** Opening Data extracts block **
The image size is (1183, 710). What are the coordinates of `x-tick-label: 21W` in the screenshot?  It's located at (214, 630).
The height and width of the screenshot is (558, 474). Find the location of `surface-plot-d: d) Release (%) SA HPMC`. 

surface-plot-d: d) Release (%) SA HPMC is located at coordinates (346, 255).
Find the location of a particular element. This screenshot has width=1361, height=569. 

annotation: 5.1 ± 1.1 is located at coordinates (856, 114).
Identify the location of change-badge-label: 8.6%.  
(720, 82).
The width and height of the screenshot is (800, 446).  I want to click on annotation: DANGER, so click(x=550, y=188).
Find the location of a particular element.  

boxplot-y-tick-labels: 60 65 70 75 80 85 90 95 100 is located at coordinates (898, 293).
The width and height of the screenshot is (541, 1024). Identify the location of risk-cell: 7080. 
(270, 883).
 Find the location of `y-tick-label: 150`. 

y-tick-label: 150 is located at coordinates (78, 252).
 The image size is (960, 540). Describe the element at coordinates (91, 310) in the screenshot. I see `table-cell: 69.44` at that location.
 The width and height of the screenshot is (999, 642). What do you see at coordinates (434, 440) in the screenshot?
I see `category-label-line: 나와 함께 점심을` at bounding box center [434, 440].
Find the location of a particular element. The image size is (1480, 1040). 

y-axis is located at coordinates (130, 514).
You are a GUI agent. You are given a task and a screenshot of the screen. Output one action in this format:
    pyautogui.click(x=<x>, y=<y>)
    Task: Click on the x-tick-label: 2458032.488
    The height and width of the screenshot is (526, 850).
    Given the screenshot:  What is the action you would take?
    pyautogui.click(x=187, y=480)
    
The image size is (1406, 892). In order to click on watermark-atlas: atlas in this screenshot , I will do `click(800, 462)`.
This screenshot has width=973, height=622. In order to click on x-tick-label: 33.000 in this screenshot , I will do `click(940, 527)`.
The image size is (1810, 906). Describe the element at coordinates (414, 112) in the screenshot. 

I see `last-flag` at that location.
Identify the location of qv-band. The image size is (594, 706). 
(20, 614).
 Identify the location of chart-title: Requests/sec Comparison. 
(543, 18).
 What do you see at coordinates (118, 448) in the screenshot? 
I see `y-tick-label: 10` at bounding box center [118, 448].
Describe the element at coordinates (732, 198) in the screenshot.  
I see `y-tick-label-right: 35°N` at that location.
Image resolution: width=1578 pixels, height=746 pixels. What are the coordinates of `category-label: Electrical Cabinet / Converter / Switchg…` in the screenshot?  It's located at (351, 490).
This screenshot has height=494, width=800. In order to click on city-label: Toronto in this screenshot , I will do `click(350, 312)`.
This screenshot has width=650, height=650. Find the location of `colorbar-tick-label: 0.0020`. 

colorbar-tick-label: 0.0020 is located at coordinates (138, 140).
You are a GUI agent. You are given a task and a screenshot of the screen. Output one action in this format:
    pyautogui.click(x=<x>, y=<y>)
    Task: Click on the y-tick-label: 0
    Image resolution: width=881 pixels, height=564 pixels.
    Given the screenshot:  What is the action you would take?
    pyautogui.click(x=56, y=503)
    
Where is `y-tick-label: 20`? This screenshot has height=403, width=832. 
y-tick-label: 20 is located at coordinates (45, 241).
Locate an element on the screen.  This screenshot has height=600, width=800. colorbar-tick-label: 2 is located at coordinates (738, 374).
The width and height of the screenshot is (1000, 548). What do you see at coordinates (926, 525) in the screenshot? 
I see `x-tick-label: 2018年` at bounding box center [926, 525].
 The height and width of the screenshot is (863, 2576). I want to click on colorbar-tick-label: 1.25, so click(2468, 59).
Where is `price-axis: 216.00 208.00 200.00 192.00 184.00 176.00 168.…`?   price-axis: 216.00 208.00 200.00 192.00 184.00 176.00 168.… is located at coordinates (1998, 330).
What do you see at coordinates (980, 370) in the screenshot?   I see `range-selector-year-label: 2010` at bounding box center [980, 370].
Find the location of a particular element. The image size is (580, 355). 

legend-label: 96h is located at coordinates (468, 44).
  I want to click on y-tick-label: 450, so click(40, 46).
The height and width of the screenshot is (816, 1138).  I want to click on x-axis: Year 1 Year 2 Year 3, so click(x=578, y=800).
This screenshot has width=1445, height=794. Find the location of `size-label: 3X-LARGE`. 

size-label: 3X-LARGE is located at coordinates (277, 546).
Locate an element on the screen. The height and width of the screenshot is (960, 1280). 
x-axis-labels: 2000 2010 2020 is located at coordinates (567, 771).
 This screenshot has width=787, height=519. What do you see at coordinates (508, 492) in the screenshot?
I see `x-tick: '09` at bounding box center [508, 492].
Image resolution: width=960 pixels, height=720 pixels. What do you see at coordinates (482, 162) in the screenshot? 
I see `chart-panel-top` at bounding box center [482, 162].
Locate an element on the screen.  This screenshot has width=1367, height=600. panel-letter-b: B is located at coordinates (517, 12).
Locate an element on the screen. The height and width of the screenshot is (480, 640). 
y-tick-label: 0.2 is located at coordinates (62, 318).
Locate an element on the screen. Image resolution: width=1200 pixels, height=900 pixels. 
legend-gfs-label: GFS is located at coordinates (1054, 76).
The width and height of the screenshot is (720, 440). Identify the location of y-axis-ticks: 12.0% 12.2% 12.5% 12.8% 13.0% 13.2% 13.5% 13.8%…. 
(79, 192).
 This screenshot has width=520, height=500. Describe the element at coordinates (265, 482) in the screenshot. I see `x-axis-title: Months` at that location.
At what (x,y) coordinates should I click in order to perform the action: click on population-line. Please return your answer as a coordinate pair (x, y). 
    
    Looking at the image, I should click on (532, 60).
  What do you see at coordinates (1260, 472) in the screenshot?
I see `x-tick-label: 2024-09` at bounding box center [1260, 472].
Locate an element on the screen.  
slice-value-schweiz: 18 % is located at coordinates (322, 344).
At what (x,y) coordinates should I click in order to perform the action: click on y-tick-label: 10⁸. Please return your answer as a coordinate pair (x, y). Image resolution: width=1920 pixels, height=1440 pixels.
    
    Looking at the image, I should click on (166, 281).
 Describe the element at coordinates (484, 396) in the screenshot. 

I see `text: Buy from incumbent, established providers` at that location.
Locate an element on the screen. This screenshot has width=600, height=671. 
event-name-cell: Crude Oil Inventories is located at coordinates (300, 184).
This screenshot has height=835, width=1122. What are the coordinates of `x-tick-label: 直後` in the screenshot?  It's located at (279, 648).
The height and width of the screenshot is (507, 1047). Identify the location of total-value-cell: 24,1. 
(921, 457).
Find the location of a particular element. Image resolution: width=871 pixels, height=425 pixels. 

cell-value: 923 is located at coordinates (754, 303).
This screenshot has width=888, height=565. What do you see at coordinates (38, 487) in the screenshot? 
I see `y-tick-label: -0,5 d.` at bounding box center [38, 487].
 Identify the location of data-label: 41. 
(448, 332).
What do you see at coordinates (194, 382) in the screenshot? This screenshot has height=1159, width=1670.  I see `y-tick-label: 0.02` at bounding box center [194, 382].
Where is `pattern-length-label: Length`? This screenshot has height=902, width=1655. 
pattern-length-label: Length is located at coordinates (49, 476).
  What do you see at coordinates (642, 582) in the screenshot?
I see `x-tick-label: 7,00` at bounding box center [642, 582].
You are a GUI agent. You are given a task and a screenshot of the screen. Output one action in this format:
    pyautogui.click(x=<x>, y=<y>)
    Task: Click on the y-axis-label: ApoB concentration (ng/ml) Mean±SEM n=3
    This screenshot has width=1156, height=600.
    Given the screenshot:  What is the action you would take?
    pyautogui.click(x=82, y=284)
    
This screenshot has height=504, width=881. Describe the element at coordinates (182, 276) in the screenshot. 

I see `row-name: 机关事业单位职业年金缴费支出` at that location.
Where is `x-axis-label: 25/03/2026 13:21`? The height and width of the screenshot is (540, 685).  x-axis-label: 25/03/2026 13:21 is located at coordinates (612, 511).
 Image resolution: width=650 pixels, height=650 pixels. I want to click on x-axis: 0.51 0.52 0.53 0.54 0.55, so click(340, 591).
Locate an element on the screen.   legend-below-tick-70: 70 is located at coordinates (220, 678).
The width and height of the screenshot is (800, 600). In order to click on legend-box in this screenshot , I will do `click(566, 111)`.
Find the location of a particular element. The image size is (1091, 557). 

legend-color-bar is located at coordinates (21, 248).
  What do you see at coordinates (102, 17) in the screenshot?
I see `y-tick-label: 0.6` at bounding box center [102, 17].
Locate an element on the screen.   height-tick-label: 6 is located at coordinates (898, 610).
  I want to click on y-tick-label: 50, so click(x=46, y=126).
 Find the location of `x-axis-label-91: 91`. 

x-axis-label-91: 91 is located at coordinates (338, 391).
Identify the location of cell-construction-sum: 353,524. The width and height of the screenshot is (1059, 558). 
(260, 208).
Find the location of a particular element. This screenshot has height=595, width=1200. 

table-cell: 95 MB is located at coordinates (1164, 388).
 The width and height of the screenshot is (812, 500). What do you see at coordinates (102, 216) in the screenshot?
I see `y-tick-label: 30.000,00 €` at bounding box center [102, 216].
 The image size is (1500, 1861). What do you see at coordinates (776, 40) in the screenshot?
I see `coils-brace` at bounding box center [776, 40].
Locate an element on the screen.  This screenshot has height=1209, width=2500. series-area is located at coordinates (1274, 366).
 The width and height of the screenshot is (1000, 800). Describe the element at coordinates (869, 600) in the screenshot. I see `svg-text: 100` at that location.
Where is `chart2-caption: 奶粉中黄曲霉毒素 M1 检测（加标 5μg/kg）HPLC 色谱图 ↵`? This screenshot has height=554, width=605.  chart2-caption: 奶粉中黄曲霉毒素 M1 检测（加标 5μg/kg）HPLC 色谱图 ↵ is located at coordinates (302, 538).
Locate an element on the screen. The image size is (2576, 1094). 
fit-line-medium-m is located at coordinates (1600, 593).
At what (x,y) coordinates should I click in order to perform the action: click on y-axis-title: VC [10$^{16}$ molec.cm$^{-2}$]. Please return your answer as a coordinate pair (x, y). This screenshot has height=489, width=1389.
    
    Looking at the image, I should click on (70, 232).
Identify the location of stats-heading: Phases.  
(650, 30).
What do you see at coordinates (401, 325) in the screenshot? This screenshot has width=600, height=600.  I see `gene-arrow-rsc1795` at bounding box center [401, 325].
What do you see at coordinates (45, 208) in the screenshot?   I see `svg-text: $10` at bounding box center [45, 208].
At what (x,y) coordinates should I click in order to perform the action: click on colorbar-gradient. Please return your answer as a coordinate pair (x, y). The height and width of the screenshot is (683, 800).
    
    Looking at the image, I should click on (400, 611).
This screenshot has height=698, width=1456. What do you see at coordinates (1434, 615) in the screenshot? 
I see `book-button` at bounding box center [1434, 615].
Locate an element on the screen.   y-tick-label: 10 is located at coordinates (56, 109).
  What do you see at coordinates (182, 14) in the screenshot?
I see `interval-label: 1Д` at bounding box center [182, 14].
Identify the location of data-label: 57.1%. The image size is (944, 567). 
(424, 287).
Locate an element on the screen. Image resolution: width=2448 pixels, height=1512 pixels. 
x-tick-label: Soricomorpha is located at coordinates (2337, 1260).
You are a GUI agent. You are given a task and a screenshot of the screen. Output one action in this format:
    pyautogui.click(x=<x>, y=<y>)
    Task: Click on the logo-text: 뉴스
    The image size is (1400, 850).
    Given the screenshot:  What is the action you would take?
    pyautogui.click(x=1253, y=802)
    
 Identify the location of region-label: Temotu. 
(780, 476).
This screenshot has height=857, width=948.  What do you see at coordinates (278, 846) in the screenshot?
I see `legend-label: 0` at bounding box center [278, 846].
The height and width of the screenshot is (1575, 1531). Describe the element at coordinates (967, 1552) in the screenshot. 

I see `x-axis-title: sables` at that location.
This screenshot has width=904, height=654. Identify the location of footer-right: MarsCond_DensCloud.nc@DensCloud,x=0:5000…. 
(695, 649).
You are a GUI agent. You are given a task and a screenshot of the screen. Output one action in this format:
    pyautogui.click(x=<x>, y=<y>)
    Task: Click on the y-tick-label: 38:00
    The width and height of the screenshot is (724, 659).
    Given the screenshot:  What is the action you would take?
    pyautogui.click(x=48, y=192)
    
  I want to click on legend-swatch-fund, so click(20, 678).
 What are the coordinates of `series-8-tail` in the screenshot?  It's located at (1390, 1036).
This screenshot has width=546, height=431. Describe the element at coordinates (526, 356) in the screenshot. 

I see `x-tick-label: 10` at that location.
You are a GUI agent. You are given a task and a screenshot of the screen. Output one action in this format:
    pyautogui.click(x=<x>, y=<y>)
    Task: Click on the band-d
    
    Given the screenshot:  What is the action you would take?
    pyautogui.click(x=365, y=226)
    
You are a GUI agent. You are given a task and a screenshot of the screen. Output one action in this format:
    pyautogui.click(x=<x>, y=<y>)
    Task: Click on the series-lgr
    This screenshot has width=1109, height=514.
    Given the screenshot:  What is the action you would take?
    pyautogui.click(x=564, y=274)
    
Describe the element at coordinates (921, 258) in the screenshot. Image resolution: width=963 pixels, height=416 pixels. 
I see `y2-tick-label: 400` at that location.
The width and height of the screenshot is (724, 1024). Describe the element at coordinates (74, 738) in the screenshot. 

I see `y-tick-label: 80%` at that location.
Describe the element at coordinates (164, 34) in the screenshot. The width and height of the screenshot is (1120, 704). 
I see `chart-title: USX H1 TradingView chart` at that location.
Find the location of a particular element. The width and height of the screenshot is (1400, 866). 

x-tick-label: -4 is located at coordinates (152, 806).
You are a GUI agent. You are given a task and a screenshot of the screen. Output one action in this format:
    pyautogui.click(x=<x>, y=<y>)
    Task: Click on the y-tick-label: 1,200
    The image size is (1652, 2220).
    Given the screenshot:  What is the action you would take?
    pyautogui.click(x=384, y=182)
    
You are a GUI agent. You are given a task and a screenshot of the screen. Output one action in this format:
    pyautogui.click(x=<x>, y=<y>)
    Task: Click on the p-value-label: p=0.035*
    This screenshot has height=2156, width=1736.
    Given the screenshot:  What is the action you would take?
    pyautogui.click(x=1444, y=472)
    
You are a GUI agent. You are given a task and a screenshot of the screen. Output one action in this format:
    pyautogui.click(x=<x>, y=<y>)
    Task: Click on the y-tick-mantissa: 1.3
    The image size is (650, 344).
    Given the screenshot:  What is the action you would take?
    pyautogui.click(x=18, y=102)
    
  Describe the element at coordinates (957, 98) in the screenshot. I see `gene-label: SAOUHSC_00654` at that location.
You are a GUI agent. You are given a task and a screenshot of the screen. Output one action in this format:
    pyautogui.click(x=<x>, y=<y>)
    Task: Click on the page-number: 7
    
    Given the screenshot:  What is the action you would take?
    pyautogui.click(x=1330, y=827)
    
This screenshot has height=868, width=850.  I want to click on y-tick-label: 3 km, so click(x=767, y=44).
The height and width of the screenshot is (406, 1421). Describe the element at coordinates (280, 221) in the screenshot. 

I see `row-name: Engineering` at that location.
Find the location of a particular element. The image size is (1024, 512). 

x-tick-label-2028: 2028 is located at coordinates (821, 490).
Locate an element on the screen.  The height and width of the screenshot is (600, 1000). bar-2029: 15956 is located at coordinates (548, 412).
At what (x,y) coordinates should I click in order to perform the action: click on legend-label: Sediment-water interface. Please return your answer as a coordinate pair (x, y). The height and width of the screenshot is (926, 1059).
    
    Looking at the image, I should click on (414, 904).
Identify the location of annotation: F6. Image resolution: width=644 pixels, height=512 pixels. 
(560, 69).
** Closing Data extracts block **
▸ What to produce
Please recast the listing above as a Markdown table with the columns Row and Line, leaving out blank lines. Begin at the line that contains "Describe the element at coordinates (732, 198)" and stop after the line that contains "The height and width of the screenshot is (816, 1138).".

▸ Response to this exercise
| Row | Line |
|---|---|
| 1 | Describe the element at coordinates (732, 198) in the screenshot.   |
| 2 | I see `y-tick-label-right: 35°N` at that location. |
| 3 | Image resolution: width=1578 pixels, height=746 pixels. What are the coordinates of `category-label: Electrical Cabinet / Converter / Switchg…` in the screenshot?  It's located at (351, 490). |
| 4 | This screenshot has height=494, width=800. In order to click on city-label: Toronto in this screenshot , I will do `click(350, 312)`. |
| 5 | This screenshot has width=650, height=650. Find the location of `colorbar-tick-label: 0.0020`.  |
| 6 | colorbar-tick-label: 0.0020 is located at coordinates (138, 140). |
| 7 | You are a GUI agent. You are given a task and a screenshot of the screen. Output one action in this format: |
| 8 |     pyautogui.click(x=<x>, y=<y>) |
| 9 |     Task: Click on the y-tick-label: 0 |
| 10 |     Image resolution: width=881 pixels, height=564 pixels. |
| 11 |     Given the screenshot:  What is the action you would take? |
| 12 |     pyautogui.click(x=56, y=503) |
| 13 | Where is `y-tick-label: 20`? This screenshot has height=403, width=832.  |
| 14 | y-tick-label: 20 is located at coordinates (45, 241). |
| 15 | Locate an element on the screen.  This screenshot has height=600, width=800. colorbar-tick-label: 2 is located at coordinates (738, 374). |
| 16 | The width and height of the screenshot is (1000, 548). What do you see at coordinates (926, 525) in the screenshot?  |
| 17 | I see `x-tick-label: 2018年` at bounding box center [926, 525]. |
| 18 |  The height and width of the screenshot is (863, 2576). I want to click on colorbar-tick-label: 1.25, so click(2468, 59). |
| 19 | Where is `price-axis: 216.00 208.00 200.00 192.00 184.00 176.00 168.…`?   price-axis: 216.00 208.00 200.00 192.00 184.00 176.00 168.… is located at coordinates (1998, 330). |
| 20 | What do you see at coordinates (980, 370) in the screenshot?   I see `range-selector-year-label: 2010` at bounding box center [980, 370]. |
| 21 | Find the location of a particular element. The image size is (580, 355).  |
| 22 | legend-label: 96h is located at coordinates (468, 44). |
| 23 |   I want to click on y-tick-label: 450, so click(40, 46). |
| 24 | The height and width of the screenshot is (816, 1138).  I want to click on x-axis: Year 1 Year 2 Year 3, so click(x=578, y=800). |